Synthesis and Biological Evaluation of Celastrol Derivatives with Improved Cytotoxic Selectivity and Antitumor Activities
- J Nat Prod. 2021 Jul 23;84(7):1954-1966. doi: 10.1021/acs.jnatprod.1c00262.
- 1. State Key Laboratory of Natural Medicines, School of Traditional Chinese Pharmacy, China Pharmaceutical University, Nanjing 210009, People's Republic of China.
- 2. Institute of Traditional Chinese Medicine and Natural Products, Jinan University, Guangzhou 510632, People's Republic of China.

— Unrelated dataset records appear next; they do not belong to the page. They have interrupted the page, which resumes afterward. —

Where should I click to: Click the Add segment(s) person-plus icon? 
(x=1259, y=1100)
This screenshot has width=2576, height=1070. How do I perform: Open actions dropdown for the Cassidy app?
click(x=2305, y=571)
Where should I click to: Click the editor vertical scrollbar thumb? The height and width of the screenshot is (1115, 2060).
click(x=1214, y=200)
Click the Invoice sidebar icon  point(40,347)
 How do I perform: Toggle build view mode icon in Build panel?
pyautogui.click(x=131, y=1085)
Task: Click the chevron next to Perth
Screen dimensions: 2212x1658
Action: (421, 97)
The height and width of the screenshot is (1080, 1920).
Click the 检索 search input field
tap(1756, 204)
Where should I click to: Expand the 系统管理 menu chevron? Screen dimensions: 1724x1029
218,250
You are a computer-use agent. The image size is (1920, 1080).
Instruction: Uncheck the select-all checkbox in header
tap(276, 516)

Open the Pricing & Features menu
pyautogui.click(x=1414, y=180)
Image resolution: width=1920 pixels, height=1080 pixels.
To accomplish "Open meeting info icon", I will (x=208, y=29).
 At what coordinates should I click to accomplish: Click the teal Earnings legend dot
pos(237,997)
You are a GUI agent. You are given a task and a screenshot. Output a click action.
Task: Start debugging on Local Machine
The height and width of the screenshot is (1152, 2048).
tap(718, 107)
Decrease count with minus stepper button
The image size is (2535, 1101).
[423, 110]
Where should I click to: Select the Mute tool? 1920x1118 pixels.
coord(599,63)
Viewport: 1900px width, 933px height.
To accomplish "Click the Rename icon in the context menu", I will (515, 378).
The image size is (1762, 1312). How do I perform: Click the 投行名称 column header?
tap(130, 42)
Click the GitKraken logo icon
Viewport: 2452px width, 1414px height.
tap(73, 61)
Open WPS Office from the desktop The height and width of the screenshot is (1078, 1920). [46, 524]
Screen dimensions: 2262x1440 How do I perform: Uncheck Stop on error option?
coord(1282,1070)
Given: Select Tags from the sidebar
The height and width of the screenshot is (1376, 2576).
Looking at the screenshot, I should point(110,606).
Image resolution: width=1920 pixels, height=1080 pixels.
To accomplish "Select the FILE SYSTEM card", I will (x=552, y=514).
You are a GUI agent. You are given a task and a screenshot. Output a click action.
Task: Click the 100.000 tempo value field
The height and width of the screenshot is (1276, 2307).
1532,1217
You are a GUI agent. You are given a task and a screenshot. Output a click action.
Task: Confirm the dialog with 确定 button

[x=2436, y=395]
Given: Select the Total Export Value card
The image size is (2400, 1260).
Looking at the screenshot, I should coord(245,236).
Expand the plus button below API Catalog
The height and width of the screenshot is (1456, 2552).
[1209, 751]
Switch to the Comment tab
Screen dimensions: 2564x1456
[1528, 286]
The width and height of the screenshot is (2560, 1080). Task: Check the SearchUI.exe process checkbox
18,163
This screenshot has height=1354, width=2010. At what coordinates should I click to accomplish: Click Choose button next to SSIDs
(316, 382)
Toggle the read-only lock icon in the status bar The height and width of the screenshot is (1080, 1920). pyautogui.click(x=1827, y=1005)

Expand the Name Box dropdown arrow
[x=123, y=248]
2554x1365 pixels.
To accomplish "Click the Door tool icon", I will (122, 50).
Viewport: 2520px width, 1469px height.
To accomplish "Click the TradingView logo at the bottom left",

Cdc37 associates kinase clients to HSP90 and promotes the development of cancers. Celastrol, a natural friedelane triterpenoid, can disrupt the Hsp90-Cdc37 interaction to provide antitumor effects. In this study, 31 new celastrol derivatives, 2a-2d, 3a-3g, and 4a-4t, were designed and synthesized, and their Hsp90-Cdc37 disruption activities and antiproliferative activities against Cancer cells were evaluated. Among these compounds, 4f, with the highest tumor cell selectivity (15.4-fold), potent Hsp90-Cdc37 disruption activity (IC50 = 1.9 μM), and antiproliferative activity against MDA-MB-231 cells (IC50 = 0.2 μM), was selected as the lead compound. Further studies demonstrated 4f has strong antitumor activities both in vitro and in vivo through disrupting the Hsp90-Cdc37 interaction and inhibiting angiogenesis. In addition, 4f exhibited less toxicity than celastrol and showed a good pharmacokinetics profile in vivo. These findings suggest that 4f may be a promising candidate for development of new Cancer therapies.